Lessons from The 3 Little Pigs: Climate Resilience
I like the story of the Three Little Pigs as an allegory for climate resilience because of the key lessons it highlights:
Shortcuts can be costly
Planning strategically is essential to sustainable outcomes
There is value in perseverance
On its own, the story may oversimplify some of the deeper, more complex issues associated with climate change and resilience, but the overall message is clear: mitigating a Real-World Threat requires preparation, commitment, and access to quality resources. If the Wolf is a symbol of climate change, the brick house is a symbol of climate resilience.
It is well-documented that the primary driver of climate change is the Greenhouse Effect, which has occurred as a result of heat from the Sun being trapped in the Earth’s atmosphere by naturally-occurring “greenhouse” gases (or “GHGs”, such as carbon dioxide and methane). The higher the concentration of gases in the atmosphere, the more heat is trapped. This phenomenon is also referred to as Global Warming.
What has caused the concentrations of these gases to increase? Human activities, such as burning coal or oil or farming livestock produces additional gas, causing gas emissions to rise at higher rates than they otherwise would naturally.
What are the consequences? Greenhouse gas emissions affect our atmosphere and impact our climate, which cause rising sea levels and extreme weather events that can subsequently lead to heat waves, flooding, drought, or wildfires.

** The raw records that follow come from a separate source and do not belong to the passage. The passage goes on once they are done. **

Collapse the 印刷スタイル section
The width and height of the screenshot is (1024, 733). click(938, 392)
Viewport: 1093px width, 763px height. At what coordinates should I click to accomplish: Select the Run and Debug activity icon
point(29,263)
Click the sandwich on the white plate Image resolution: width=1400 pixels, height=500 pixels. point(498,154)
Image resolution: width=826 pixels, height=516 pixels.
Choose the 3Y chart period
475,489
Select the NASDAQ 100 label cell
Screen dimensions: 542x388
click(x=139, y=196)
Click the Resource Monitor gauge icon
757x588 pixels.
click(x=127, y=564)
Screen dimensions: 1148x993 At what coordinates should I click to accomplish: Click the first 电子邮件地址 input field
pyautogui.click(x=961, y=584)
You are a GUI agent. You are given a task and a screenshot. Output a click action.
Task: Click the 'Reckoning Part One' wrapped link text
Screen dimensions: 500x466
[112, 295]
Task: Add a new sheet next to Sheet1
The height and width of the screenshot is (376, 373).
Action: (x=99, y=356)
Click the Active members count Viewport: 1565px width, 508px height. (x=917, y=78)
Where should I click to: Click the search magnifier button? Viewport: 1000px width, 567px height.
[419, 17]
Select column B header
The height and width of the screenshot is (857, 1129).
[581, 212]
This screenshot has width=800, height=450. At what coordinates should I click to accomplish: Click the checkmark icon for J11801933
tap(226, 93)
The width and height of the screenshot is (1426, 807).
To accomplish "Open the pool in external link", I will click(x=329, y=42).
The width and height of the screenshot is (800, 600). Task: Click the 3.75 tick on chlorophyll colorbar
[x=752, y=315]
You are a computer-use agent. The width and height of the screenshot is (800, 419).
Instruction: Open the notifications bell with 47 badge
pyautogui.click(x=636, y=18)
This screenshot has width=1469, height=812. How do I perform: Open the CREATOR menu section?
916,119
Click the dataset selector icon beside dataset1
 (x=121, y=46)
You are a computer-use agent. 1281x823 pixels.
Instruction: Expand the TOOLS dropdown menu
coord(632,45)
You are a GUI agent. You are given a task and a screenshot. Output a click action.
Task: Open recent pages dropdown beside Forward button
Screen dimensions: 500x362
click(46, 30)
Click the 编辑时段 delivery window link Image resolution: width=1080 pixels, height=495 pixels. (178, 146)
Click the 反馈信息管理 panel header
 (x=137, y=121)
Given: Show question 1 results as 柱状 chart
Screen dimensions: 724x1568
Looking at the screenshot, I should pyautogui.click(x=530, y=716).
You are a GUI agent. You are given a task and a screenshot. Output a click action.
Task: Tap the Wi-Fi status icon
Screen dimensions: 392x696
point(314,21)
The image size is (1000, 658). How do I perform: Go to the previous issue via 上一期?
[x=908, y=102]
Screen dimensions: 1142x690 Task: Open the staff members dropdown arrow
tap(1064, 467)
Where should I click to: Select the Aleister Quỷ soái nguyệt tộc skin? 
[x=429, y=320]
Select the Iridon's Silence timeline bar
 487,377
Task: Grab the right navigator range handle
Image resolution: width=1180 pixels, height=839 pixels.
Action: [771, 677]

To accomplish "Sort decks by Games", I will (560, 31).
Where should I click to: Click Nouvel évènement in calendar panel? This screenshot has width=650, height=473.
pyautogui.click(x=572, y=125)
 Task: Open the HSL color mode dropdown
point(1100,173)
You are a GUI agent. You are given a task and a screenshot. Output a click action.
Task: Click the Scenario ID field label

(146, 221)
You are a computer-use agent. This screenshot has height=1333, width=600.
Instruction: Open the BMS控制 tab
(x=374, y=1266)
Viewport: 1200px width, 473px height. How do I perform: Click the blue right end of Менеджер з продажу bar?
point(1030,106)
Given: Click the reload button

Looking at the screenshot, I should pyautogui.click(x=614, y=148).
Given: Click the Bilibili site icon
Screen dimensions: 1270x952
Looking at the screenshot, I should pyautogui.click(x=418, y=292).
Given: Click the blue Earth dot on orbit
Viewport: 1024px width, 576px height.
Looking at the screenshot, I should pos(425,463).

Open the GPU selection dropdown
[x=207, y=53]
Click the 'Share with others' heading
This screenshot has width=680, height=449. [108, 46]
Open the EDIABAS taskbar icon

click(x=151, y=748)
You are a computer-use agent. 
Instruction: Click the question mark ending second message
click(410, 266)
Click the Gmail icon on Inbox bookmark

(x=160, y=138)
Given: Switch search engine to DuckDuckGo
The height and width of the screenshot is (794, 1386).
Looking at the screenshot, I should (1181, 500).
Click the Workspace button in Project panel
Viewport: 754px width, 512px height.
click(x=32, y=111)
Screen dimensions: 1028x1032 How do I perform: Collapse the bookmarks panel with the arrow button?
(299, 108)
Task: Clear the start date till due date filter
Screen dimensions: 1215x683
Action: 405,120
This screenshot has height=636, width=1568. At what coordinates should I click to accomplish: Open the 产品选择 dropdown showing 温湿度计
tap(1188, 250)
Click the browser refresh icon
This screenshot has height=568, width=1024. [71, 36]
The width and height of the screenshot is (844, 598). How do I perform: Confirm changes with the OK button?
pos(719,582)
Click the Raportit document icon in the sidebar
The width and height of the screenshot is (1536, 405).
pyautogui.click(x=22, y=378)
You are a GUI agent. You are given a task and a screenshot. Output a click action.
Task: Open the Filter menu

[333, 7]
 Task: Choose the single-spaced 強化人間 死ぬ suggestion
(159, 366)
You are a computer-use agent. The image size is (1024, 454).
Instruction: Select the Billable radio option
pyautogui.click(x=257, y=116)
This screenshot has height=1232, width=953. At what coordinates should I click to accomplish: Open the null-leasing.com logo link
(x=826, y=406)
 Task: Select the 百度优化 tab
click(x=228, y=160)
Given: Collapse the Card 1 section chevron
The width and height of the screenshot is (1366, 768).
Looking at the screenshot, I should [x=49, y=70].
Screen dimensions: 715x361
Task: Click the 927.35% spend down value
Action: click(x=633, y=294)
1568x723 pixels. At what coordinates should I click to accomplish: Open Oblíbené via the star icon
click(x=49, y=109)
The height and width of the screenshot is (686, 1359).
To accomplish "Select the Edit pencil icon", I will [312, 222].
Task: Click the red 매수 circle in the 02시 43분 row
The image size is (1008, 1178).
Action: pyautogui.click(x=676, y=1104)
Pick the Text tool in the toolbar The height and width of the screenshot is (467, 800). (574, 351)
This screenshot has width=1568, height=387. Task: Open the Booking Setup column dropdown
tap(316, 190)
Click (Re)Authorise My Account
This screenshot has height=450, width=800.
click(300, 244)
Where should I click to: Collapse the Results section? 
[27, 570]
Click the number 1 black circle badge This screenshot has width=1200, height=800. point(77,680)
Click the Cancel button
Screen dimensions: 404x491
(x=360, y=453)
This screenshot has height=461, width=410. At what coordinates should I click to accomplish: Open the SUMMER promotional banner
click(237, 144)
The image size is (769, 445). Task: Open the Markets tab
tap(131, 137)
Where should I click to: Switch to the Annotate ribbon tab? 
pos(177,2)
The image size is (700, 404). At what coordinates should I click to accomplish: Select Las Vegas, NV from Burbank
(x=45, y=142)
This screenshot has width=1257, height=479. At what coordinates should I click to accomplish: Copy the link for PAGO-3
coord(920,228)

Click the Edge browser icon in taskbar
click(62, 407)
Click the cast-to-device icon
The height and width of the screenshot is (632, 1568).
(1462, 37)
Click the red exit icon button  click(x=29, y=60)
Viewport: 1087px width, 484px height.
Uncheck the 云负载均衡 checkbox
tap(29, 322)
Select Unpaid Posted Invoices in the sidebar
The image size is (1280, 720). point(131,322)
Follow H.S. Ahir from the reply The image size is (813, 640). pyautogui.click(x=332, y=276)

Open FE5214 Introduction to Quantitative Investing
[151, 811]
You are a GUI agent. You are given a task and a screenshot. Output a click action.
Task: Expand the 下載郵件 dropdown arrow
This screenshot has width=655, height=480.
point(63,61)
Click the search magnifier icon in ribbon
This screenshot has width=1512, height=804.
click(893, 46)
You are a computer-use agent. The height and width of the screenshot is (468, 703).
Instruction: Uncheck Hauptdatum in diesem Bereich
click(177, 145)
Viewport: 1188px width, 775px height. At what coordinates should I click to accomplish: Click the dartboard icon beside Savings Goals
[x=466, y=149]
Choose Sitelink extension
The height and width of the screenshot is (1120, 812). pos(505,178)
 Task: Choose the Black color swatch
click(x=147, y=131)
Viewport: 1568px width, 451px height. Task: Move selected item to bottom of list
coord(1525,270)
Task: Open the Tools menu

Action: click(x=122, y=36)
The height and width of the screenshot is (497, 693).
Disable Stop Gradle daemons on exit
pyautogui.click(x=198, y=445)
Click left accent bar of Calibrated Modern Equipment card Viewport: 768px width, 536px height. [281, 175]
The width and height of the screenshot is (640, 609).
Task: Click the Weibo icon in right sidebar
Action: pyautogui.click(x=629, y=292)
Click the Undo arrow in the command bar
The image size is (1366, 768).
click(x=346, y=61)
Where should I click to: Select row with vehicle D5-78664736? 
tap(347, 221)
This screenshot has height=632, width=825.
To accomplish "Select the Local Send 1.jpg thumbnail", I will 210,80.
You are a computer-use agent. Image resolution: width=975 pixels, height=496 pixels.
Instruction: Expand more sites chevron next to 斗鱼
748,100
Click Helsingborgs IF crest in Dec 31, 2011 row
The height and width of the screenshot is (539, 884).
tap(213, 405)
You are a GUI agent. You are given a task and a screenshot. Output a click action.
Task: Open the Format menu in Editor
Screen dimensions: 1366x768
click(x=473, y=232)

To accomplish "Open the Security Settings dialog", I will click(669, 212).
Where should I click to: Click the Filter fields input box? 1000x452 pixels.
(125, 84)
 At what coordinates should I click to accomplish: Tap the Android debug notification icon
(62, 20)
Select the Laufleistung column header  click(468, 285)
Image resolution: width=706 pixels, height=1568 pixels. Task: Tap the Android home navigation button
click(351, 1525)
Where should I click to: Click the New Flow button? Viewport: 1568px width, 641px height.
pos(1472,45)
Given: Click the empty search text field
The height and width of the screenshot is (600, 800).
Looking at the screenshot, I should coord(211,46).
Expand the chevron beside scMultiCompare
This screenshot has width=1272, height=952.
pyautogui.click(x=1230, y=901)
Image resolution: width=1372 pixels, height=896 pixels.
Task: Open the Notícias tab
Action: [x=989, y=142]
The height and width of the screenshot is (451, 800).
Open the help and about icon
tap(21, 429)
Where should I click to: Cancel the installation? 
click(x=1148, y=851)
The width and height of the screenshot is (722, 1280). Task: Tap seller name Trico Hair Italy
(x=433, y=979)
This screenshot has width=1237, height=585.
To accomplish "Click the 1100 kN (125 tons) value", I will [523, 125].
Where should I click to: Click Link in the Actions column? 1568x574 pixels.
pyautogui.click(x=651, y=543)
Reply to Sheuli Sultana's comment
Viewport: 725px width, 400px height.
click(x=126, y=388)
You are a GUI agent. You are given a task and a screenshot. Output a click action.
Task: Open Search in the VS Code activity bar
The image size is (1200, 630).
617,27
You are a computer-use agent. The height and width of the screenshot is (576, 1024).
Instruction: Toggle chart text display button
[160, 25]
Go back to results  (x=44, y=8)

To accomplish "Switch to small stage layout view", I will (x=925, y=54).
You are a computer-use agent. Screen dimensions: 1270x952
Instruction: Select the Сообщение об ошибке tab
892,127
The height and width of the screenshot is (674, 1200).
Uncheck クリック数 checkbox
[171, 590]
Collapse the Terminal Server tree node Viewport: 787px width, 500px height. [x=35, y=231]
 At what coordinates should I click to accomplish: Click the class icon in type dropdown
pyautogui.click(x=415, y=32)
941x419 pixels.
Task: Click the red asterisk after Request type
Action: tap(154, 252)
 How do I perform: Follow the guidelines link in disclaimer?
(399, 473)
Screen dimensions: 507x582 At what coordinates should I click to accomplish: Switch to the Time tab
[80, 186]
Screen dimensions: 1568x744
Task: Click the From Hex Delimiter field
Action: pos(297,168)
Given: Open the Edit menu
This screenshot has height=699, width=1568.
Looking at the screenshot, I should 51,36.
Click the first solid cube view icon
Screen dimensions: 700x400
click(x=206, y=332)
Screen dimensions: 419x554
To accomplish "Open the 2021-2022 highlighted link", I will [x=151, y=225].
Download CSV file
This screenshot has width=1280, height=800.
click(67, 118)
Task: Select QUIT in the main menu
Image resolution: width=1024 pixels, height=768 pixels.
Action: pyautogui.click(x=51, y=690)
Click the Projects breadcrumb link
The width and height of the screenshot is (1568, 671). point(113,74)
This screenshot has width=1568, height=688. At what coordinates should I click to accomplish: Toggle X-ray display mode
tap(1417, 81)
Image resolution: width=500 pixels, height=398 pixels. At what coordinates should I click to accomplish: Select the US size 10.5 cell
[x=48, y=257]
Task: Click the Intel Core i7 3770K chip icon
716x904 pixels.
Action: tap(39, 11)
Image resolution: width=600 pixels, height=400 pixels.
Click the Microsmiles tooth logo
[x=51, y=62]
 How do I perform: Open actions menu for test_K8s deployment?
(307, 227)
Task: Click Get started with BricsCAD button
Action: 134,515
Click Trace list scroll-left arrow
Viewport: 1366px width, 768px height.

The effects of climate change are irreversible, but climate resilience provides a framework for coping with its effects. Just as resilience is the capacity to recover quickly from hard times, the concept of climate resilience is “the ability to anticipate, prepare for, and respond to climate-related hazardous events, trends, or disturbances.”
The climate resilience framework establishes the interdependent systems——climate, ecosystems, and human societies——in which it is intended to function, and acknowledges how each of these systems interacts with and impacts the other through 3 concepts:
Risk: What are (or have been) the impacts of climate change?
Vulnerability: Who and what are (or have been/could be) affected by climate impacts?
Adaptation: How are we dealing with, and preparing for, climate impacts?
Risk and Vulnerability. The increase in average global temperatures is the source of many climate impacts, such as the rising sea levels and increasing frequency of extreme weather events, which subsequently threaten human health and security. Rising sea levels lead to receding coastlines that expose coastal communities to flooding dangers. Extreme weather events, which have become more common, continue to affect daily life activities, civil infrastructures, resources, and supply chains. For example, extreme heat events present an increased risk for wildfires and droughts, which can destroy land, property and agriculture; extreme heat events can also lead to disease and death in heat-intolerant communities. Climate impacts expose our many vulnerabilities in a number of ways: marginalized populations are more likely to experience harm and direct threats to health and safety; extreme weather events such as prolonged heat waves place a significant strain on energy infrastructures, which limit the amount of relief they can provide; extreme weather events impact the production, availability and quality of agriculture and water; climate-related events negatively impact our biodiversity and ecosystems.
Adaptation. Climate resilience requires an intersectional approach to addressing climate impacts at all levels and identifies how we adapt to change. It focuses on preparedness and response, with special attention on “preventative” approaches in order to curb more adverse climate impacts, such as education and information-sharing, investing in and enhancing public and private infrastructures, reinforcing energy infrastructures, and modifying individual behaviors and business and industrial operations. It challenges us to reexamine strategies that rely on social capital (or “people power”) to effect change, such as policy development and political action, stakeholder integration at all levels (community, local, state, federal, and global), and climate equity models that evaluate resilience through a social justice lens. In addition, as human societies attempt to adapt to the effects of climate change, climate resilience initiative challenge us to understand the extent to which the impact on ecosystems and biodiversity will change and affect our global environment, and what these changes mean for our future.